• Exercise requirements
From the data underneath, reproduce exactly the stretch that begins at the line with "Click the command" and ends after the line with "Task: Open the Chat Now bubble".
::::::
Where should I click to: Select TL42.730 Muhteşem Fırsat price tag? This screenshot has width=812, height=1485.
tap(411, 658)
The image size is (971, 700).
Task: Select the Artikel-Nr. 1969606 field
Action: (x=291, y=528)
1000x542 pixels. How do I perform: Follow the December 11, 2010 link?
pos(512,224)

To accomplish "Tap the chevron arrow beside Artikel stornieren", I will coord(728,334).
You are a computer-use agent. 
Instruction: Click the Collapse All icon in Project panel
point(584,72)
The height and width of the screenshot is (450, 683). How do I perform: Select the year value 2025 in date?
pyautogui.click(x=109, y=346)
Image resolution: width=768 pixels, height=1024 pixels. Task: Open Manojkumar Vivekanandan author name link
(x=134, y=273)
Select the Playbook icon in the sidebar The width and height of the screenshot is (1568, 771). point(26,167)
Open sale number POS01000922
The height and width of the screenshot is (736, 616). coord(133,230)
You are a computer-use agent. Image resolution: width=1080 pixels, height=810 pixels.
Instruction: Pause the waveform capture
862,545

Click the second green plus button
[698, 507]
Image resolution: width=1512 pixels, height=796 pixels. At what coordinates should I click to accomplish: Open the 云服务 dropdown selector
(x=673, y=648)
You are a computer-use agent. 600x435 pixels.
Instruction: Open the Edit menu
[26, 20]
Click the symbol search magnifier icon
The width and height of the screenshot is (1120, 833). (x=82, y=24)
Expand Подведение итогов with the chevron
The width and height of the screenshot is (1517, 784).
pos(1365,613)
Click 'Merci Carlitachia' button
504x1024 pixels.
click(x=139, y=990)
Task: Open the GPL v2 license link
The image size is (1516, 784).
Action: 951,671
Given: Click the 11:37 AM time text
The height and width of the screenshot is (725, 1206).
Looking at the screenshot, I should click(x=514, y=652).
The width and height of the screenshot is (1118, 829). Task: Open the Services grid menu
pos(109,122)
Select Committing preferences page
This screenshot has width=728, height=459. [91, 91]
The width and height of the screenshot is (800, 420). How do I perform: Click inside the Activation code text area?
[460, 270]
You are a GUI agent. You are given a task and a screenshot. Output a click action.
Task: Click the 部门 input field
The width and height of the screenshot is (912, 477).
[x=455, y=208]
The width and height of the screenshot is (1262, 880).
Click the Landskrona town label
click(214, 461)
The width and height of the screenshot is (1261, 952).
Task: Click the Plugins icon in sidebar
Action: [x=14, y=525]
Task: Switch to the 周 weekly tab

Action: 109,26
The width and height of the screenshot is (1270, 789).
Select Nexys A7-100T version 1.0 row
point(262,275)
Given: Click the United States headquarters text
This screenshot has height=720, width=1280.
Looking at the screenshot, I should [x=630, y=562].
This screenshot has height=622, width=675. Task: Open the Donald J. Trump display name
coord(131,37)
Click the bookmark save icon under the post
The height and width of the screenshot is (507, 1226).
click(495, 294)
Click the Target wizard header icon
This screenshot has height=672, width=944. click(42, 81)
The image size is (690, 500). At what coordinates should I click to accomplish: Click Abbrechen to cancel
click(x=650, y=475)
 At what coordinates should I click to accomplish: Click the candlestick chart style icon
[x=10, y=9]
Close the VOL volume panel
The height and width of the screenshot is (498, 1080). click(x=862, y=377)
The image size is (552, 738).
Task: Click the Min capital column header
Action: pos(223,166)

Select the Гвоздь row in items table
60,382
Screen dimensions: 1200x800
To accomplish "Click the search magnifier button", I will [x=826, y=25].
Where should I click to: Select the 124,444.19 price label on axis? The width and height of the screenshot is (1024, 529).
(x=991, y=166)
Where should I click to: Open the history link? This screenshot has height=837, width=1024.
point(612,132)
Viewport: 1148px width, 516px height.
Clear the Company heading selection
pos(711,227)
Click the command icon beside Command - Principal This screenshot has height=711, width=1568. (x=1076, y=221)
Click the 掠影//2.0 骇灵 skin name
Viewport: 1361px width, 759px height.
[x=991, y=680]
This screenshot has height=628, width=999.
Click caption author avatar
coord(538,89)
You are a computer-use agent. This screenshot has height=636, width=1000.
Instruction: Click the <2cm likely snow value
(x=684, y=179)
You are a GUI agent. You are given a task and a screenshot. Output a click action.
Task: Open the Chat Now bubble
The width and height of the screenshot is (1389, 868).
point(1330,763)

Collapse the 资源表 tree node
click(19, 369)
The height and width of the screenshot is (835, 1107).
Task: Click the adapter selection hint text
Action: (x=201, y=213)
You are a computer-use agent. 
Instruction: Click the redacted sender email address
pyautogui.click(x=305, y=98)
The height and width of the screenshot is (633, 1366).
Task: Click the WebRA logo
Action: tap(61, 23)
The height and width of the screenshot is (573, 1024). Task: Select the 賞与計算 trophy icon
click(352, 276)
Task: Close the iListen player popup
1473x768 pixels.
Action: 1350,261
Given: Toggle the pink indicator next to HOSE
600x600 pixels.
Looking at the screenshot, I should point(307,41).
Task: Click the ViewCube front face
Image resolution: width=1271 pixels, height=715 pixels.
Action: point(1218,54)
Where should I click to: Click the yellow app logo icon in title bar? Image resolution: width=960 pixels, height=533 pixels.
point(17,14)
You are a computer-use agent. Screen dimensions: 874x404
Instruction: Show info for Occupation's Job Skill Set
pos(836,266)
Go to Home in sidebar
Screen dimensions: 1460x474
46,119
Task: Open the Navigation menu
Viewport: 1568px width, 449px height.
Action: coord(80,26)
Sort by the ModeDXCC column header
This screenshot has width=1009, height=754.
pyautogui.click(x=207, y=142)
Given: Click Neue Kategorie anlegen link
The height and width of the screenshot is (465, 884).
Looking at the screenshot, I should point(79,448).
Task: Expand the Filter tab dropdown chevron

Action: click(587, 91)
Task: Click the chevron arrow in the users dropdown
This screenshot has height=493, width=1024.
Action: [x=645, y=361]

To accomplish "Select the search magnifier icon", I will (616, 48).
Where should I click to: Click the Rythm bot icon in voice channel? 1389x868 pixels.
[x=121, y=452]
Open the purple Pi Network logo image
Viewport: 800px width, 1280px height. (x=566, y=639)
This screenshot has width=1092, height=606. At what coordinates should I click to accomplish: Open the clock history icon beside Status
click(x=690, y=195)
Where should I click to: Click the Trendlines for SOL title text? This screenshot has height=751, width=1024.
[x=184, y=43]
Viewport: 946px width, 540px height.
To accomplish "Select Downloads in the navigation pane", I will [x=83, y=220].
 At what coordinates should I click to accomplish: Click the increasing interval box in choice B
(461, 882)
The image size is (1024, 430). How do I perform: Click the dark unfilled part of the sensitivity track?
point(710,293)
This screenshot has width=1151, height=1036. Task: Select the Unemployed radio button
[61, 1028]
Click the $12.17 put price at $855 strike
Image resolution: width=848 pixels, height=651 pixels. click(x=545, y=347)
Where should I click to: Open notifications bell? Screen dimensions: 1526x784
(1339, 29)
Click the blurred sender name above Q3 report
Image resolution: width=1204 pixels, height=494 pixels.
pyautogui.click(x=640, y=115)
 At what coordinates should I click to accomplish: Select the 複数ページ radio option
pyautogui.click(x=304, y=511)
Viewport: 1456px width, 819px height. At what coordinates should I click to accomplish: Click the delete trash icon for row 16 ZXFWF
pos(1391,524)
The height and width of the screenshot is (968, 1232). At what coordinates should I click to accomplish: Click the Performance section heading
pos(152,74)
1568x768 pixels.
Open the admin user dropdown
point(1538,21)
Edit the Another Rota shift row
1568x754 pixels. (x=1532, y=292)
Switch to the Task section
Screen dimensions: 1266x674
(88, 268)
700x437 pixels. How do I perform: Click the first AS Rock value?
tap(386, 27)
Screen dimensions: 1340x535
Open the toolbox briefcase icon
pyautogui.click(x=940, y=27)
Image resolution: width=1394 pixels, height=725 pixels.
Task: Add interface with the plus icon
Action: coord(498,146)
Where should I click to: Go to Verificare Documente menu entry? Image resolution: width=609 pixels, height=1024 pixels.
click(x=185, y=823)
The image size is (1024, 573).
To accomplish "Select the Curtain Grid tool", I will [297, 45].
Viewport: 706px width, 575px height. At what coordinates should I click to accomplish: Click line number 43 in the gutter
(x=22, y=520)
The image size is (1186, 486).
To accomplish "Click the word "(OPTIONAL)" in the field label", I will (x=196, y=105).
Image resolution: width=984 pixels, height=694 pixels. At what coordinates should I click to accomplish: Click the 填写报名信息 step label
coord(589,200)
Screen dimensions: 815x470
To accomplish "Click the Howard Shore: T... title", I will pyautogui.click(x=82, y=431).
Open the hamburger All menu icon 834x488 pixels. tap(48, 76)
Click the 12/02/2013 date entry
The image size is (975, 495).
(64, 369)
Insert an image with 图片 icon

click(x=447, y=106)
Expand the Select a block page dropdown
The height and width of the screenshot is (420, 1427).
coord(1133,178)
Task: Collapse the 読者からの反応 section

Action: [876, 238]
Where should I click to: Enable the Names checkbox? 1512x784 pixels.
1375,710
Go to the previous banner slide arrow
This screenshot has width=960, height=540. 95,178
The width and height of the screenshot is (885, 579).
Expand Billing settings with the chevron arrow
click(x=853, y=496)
::::::
• Output below
Click the command icon beside Command - Principal This screenshot has height=711, width=1568. (x=1076, y=221)
Click the 掠影//2.0 骇灵 skin name
Viewport: 1361px width, 759px height.
[x=991, y=680]
This screenshot has height=628, width=999.
Click caption author avatar
coord(538,89)
You are a computer-use agent. This screenshot has height=636, width=1000.
Instruction: Click the <2cm likely snow value
(x=684, y=179)
You are a GUI agent. You are given a task and a screenshot. Output a click action.
Task: Open the Chat Now bubble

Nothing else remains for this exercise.